O Vão do Paranã, no nordeste de Goiás, carregou por décadas o estigma de “Corredor da Miséria”. Agricultora do assentamento em Flores de Goiás, Júlia Pereira de Andrade chegou a ficar dois anos sem água dentro da própria terra.
A realidade começou a mudar com a chegada da fruticultura irrigada. Com R$ 23 milhões investidos pela Codevasf e suporte técnico da Embrapa, 80 famílias já cultivam maracujá e manga na região historicamente assolada pela seca e produzem o ano inteiro.
Água subterrânea como vantagem geográfica
A viabilidade do projeto se apoia em uma característica do território. Cercado pela Chapada dos Veadeiros e pela Serra Geral de Goiás, o Vão do Paranã acumula grandes reservas de água subterrânea, o que facilita a perfuração de poços artesianos — base de todo o sistema de irrigação implantado na região.
O modelo distribui dois hectares por agricultor: um de maracujá, cultura que começa a produzir em cerca de seis meses, garantindo retorno financeiro mais rápido, e outro de manga, que leva aproximadamente quatro anos para entrar em produção, mas pode permanecer produtiva por décadas. Cada família recebe kit de irrigação e assistência técnica continuada da Embrapa.

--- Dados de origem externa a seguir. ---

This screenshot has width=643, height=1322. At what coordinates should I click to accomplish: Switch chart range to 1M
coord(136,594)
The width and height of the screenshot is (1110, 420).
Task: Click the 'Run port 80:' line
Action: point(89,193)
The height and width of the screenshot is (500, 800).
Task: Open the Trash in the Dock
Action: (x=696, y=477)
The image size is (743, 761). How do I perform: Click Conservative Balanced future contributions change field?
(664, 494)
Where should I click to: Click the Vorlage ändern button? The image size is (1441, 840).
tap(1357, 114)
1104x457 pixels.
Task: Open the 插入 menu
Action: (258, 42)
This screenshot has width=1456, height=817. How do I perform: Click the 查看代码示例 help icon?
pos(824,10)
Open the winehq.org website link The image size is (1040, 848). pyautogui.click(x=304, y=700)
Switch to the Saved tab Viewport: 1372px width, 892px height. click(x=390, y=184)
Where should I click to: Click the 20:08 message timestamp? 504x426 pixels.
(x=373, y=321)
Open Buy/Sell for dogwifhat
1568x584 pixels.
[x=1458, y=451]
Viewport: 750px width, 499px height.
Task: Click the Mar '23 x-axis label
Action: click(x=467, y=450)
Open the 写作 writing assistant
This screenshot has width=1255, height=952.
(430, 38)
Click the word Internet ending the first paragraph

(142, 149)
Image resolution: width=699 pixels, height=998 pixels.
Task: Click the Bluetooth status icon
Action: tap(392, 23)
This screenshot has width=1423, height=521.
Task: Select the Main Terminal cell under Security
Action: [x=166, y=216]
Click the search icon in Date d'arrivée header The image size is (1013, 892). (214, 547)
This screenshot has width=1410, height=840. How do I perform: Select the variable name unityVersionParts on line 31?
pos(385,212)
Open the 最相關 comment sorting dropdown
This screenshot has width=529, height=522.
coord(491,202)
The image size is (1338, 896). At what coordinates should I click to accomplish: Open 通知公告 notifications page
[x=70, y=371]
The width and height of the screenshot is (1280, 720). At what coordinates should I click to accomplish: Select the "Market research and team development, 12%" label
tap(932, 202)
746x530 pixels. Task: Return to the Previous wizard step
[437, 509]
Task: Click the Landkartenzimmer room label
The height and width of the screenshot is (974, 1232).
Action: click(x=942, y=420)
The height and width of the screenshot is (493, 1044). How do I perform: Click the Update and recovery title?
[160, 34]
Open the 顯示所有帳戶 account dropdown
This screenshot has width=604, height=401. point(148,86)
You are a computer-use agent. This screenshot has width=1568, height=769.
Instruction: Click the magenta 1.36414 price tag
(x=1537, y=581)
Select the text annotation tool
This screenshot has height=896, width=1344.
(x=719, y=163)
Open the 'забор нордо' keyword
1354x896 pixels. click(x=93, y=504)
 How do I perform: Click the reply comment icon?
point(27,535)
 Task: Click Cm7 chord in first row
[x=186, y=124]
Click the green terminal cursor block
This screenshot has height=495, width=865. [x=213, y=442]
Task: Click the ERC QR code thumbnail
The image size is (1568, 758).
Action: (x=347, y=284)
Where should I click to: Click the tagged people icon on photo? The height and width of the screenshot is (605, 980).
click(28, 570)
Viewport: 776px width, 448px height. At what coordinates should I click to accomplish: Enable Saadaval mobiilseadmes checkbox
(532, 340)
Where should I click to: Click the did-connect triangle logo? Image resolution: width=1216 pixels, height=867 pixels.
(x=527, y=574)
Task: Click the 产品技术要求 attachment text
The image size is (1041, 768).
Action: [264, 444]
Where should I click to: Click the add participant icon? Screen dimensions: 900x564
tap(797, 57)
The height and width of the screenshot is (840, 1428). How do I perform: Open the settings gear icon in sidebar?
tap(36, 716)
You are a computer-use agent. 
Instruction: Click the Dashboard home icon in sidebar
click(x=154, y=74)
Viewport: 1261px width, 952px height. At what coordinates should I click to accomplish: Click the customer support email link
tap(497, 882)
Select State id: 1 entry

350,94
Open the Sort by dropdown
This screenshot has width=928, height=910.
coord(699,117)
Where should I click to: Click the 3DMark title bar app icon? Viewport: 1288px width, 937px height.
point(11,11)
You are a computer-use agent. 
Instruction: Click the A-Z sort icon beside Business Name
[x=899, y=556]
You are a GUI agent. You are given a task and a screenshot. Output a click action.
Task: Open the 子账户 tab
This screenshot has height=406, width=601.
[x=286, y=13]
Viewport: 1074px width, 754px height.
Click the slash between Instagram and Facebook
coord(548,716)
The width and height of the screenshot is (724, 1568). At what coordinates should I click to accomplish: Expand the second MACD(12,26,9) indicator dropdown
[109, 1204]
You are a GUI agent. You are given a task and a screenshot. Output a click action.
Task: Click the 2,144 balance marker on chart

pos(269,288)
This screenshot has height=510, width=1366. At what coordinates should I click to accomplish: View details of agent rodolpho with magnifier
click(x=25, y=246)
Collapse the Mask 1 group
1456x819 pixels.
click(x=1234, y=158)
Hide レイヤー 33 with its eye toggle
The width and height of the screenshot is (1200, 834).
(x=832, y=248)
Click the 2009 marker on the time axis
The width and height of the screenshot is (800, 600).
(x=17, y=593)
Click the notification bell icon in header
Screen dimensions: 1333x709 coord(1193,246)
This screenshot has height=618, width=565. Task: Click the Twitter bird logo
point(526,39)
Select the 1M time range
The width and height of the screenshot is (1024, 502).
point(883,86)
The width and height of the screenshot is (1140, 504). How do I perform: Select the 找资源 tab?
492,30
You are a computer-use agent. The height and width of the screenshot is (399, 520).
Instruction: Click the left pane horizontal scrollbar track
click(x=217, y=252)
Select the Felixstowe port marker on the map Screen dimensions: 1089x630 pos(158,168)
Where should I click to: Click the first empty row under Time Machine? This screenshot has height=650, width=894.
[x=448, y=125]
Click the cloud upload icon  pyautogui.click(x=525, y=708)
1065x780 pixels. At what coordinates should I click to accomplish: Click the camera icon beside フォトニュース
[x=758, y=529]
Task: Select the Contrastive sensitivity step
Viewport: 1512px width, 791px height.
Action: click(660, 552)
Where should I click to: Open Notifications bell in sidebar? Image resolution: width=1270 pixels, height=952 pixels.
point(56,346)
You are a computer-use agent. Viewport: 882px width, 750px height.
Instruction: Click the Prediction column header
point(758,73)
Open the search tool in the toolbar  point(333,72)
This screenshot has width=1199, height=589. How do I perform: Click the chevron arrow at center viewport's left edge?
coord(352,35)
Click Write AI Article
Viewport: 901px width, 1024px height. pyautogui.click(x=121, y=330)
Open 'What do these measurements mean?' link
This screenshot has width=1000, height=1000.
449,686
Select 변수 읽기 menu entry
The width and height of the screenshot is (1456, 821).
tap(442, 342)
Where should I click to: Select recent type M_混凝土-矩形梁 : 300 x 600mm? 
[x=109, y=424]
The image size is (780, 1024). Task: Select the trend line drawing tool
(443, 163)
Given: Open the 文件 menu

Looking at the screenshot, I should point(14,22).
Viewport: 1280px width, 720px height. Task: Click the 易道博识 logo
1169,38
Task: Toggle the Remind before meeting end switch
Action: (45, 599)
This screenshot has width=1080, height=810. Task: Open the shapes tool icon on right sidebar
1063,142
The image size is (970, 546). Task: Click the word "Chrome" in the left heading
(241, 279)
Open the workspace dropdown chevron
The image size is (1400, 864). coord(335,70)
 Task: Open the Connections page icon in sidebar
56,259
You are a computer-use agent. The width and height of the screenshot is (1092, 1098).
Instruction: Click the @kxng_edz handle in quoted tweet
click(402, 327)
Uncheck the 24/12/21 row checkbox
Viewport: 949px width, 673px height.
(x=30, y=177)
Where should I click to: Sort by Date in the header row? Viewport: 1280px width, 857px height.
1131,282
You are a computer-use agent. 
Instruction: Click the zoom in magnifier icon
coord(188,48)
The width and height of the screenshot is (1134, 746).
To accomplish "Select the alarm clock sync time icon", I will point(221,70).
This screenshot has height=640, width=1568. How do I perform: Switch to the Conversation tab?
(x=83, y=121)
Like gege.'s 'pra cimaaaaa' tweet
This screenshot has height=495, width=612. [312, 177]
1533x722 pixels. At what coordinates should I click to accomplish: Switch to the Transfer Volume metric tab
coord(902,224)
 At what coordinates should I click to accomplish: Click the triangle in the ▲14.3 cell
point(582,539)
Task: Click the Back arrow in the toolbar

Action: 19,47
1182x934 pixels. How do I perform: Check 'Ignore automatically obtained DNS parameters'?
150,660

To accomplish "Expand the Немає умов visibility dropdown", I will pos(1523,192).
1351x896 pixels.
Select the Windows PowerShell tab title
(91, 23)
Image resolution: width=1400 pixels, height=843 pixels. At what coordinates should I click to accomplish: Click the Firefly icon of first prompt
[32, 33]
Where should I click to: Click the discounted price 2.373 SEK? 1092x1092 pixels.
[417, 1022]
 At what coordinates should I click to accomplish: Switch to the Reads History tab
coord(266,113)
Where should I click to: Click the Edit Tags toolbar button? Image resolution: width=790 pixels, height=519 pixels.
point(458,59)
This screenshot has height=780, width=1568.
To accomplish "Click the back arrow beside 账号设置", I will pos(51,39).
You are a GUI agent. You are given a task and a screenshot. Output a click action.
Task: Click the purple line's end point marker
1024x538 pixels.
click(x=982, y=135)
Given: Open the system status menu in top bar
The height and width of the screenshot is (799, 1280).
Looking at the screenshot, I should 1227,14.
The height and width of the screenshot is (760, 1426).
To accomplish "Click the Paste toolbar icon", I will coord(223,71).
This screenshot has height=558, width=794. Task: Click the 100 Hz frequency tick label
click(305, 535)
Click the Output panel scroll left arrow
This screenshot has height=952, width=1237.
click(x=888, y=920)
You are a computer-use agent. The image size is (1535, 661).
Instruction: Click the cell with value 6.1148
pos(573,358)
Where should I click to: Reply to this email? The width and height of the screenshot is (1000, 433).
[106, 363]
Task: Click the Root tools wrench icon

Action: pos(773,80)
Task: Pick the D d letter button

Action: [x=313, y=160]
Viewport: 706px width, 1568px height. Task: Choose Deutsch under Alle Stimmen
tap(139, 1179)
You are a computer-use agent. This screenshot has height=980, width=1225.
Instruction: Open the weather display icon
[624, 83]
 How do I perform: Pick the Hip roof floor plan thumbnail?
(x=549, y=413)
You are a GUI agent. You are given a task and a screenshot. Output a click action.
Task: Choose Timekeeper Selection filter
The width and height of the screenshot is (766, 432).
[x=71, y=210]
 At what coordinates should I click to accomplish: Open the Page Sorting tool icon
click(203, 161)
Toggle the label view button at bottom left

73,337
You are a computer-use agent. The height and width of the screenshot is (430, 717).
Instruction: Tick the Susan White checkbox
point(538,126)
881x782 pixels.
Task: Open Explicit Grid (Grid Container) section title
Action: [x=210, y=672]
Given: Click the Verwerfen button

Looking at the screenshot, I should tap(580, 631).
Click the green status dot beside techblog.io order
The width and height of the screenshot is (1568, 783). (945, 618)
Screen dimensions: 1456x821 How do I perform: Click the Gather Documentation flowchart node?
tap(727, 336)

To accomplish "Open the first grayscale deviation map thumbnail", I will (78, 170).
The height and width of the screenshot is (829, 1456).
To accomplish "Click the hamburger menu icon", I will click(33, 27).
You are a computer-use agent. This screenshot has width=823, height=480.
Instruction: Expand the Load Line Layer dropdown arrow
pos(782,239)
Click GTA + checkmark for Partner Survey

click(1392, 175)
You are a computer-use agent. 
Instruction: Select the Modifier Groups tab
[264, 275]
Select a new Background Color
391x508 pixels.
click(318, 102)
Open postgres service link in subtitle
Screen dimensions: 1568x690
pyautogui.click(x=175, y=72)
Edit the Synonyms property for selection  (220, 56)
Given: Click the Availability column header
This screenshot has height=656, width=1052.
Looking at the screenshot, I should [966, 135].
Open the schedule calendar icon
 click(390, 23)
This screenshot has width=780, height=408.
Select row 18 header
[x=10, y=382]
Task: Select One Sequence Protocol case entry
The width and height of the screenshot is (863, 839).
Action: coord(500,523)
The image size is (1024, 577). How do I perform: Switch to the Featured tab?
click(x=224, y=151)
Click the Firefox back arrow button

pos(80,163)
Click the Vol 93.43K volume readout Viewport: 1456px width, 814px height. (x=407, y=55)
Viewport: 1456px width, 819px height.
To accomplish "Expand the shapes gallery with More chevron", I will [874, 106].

Produtividade acima da média e renda crescente
Os resultados têm surpreendido. Em algumas propriedades, a colheita de maracujá chega a 30 toneladas por safra — o dobro da média nacional. Júlia afirma ter faturado cerca de R$ 15 mil em apenas dois meses com a venda de maracujá e abóbora cultivados na própria chácara.
A renda extra foi usada para quitar parte do financiamento do projeto e investir em energia solar e eletrodomésticos. Para o marido João, que antes operava trator em fazendas alheias, a mudança foi radical: hoje, o casal trabalha junto na própria terra, com perspectiva de renda permanente.
Gargalo na comercialização e soluções em construção
O avanço produtivo ainda esbarra em obstáculos de mercado. Sem compradores fixos, muitos produtores dependem de atravessadores, o que comprime margens e gera incerteza sobre o preço final da colheita.
Para enfrentar o gargalo, agricultores da região formaram uma cooperativa e aguardam a conclusão de uma agroindústria financiada pelo governo estadual de Goiás. A expectativa é processar maracujá e manga localmente, transformando a produção em polpa e agregando valor antes da venda.
O programa também funciona como freio ao êxodo rural. Daniel Rodrigues, de 19 anos e recém-formado em agropecuária, decidiu permanecer na propriedade da família após a implantação do sistema irrigado — apostando em tecnologia onde muitos jovens optam por partir.
A meta é ampliar o atendimento de 80 para 250 famílias e alcançar 500 hectares irrigados no Vão do Paranã. O modelo já despertou interesse fora de Goiás: acordos preveem a replicação em comunidades rurais da Bahia, Mato Grosso e Minas Gerais. “Ainda vou ver essas mangas sendo vendidas para os Estados Unidos”, disse o agricultor Edgar Rodrigues, que hoje se define como um pequeno empresário rural.